Links:
- Corvus Editions: Anarchistic Frontiers [main page]
The History of Mutualism was among the series I was most excited about publishing, despite the fact that, in the years I was dragging them around to book fairs, enthusiasm for this sort of deep historical material was perhaps not sufficient to justify the weight in my luggage. But Corvus Editions was basically unintelligible as a purely commercial enterprise, particularly in the period when there were still plenty of bookfairs on the west coast. The point was often just to spread the most unlikely things out on the table as if they belonged there—in the hope that, at some point, some of them really would. But, outside a relatively small circle of “the usual suspects,” attendees at fairs were constantly changing, so with an ultra-low-overhead operation like Corvus I was also constantly adapting what I printed and brought. The truth was that there were seldom folks at a show looking for the next volume of the thing they had bought at the last show. Only the Contr’un zines ever really developed anything like a following.

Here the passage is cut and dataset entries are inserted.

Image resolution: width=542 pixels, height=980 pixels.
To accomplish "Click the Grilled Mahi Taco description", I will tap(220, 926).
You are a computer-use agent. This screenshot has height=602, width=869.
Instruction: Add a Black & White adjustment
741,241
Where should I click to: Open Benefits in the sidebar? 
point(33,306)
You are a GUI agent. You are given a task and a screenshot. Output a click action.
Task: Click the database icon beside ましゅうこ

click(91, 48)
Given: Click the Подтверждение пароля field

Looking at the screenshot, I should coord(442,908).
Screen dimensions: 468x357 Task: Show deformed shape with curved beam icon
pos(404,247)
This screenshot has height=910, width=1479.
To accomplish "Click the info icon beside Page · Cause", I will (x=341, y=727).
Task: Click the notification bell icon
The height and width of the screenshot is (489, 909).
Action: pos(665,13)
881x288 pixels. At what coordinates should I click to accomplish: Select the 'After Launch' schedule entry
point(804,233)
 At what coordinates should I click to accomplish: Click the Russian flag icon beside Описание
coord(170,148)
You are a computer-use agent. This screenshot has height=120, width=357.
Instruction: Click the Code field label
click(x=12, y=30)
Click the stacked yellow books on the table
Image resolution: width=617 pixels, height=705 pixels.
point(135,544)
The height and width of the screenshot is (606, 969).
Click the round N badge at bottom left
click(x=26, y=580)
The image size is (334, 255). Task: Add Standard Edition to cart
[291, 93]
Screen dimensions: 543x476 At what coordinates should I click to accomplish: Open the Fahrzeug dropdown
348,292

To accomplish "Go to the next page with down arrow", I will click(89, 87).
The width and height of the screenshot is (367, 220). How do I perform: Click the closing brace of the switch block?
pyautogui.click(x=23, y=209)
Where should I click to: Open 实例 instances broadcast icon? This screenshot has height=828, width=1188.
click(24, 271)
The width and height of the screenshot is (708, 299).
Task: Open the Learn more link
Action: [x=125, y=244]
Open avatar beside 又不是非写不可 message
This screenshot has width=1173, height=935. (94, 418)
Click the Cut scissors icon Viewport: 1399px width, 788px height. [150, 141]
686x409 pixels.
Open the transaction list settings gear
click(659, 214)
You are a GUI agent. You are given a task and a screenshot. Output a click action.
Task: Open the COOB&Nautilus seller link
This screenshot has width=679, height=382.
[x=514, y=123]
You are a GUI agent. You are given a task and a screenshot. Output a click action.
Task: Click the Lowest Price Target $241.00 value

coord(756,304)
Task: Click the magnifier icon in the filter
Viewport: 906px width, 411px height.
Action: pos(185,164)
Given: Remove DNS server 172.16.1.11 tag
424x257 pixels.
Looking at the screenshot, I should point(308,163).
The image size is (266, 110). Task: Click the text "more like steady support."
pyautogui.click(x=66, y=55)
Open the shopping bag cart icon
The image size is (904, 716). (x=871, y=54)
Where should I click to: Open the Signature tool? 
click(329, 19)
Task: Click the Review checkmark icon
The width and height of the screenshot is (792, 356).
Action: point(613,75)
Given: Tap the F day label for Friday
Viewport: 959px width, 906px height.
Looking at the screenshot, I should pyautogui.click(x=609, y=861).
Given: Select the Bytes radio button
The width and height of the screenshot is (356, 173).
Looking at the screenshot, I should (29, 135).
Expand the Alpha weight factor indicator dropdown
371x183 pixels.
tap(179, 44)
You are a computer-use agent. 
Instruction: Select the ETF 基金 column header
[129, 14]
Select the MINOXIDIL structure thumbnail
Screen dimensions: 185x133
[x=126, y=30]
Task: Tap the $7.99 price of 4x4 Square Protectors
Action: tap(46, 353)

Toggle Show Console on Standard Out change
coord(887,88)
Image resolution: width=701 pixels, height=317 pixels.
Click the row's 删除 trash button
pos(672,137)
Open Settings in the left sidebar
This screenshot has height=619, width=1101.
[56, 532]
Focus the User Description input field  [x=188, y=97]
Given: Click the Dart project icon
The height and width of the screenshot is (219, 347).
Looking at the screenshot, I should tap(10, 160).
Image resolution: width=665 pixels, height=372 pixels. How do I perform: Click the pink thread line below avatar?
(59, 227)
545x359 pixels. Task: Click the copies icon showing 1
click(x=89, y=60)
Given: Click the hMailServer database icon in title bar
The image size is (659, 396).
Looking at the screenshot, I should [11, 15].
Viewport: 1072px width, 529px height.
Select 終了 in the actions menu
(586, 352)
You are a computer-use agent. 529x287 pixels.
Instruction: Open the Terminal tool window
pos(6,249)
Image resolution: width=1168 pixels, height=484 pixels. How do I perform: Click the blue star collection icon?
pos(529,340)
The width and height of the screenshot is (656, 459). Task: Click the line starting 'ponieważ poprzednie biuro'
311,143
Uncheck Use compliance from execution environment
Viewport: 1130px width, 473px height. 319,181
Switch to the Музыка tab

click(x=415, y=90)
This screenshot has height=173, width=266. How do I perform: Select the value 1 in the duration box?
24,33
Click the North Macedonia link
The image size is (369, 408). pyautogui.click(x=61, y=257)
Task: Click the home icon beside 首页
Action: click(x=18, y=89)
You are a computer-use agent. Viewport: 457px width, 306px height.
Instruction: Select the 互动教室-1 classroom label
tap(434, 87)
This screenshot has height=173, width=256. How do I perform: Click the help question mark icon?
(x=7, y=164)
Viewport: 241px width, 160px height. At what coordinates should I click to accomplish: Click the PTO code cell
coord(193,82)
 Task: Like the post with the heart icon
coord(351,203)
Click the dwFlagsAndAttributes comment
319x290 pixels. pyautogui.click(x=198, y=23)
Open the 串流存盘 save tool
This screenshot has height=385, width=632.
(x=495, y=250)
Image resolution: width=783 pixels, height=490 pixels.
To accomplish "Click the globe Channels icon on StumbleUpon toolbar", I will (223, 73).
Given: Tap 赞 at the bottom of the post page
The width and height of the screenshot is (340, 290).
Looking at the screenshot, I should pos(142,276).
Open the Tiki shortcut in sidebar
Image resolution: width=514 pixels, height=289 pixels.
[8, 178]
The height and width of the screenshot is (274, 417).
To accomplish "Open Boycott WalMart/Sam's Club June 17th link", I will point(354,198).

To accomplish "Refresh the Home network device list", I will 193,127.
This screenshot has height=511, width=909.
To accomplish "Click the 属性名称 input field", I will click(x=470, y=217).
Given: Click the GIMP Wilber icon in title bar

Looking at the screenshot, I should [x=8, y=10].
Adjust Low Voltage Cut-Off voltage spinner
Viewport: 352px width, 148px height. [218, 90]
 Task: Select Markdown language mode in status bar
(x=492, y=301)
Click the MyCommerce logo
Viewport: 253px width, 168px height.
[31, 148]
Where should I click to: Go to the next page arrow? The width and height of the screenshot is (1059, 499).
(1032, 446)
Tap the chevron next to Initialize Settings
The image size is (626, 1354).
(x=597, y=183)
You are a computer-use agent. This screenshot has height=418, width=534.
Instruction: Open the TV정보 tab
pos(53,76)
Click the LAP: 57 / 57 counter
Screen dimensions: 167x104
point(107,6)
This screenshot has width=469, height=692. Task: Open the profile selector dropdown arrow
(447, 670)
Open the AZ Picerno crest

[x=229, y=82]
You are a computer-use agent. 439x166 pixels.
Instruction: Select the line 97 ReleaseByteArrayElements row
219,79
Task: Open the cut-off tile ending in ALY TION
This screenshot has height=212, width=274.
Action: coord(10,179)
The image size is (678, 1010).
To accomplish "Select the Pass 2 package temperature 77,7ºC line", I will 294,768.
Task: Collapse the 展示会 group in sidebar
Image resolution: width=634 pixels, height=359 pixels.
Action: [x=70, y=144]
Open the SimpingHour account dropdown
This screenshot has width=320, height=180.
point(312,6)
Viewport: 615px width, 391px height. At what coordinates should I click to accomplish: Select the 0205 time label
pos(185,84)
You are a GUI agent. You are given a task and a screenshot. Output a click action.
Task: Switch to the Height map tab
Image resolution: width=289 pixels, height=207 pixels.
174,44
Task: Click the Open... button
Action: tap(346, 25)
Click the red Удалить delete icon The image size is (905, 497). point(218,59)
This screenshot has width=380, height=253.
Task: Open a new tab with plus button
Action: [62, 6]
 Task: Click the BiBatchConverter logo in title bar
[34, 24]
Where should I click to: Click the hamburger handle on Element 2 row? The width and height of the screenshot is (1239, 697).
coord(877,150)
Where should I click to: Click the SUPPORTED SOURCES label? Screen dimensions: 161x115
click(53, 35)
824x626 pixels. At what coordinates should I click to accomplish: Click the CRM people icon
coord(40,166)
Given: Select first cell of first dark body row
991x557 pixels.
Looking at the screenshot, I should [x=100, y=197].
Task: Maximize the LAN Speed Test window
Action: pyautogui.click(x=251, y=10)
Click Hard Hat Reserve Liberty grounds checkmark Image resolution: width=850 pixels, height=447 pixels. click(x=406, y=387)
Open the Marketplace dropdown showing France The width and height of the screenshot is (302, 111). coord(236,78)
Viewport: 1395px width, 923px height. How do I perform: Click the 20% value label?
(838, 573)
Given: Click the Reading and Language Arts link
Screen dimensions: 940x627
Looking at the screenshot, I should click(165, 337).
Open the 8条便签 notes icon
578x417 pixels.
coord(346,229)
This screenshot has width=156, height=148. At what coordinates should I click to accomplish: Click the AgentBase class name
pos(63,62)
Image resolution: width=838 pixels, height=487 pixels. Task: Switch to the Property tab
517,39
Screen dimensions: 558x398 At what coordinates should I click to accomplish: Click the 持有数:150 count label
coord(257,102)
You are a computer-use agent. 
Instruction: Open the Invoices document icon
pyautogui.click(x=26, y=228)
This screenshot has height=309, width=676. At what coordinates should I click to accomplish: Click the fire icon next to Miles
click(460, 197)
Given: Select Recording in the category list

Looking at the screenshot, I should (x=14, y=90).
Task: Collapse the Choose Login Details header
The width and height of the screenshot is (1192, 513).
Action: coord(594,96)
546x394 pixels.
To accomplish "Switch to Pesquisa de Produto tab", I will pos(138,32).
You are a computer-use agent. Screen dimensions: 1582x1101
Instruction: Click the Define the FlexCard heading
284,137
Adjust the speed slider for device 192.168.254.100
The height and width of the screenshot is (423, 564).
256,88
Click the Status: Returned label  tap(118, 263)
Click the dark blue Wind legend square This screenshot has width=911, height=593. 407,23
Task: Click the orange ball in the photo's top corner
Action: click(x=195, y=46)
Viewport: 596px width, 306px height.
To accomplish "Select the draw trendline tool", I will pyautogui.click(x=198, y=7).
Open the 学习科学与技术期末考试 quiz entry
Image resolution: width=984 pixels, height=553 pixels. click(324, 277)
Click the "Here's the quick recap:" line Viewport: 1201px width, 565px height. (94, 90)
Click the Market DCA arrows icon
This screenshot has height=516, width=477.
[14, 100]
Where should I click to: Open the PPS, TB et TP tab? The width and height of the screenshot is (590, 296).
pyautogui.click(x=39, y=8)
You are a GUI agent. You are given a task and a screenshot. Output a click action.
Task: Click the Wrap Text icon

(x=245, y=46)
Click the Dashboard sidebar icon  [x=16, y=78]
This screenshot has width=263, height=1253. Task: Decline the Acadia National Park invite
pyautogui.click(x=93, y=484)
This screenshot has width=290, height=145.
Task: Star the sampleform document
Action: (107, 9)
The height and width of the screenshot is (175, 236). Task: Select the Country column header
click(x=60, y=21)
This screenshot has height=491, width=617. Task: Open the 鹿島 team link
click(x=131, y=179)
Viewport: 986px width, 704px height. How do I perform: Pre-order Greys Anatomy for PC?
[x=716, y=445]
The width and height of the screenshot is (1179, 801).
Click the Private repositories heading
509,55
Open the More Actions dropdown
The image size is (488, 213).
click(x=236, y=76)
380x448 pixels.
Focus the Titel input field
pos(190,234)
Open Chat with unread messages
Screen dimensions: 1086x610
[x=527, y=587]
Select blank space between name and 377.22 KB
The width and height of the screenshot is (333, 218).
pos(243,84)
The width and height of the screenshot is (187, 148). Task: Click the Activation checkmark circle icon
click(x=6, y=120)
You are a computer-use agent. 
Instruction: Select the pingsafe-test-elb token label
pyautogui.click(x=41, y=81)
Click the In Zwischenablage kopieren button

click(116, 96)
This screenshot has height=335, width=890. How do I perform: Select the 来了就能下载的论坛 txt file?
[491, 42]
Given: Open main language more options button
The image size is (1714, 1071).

It would have hard to call this pamphlet series a success in any very strong sense, but they remain among my favorites from the catalog. And the project lives on with What Mutualism Was and the forthcoming print-on-demand catalog.
CE-0801
Documents from the High Tide of Owenism
- “The Mutualist” (1826)
- Josiah Warren, “The Motives for Communism—How it Worked and What it Led To”
- Paul Brown, “The Substance of a Lecture delivered at New-Harmony, on Sunday, May 26th, 1826”
- George M. Wickersham, “How I Came to Be a Shaker”
- “Great Movements in Limestone, Warren County, Pa.”
CE-0802
- Maria and Thomas Varney, “Equitable Commerce, or, Association without Combination”
- William Pare, “Equitable Villages in America”
- Richard Hussey Walsh, “Equitable Villages in America”
The next volume in the series was going to be a reprint of John Gray’s A Lecture on Human Happiness.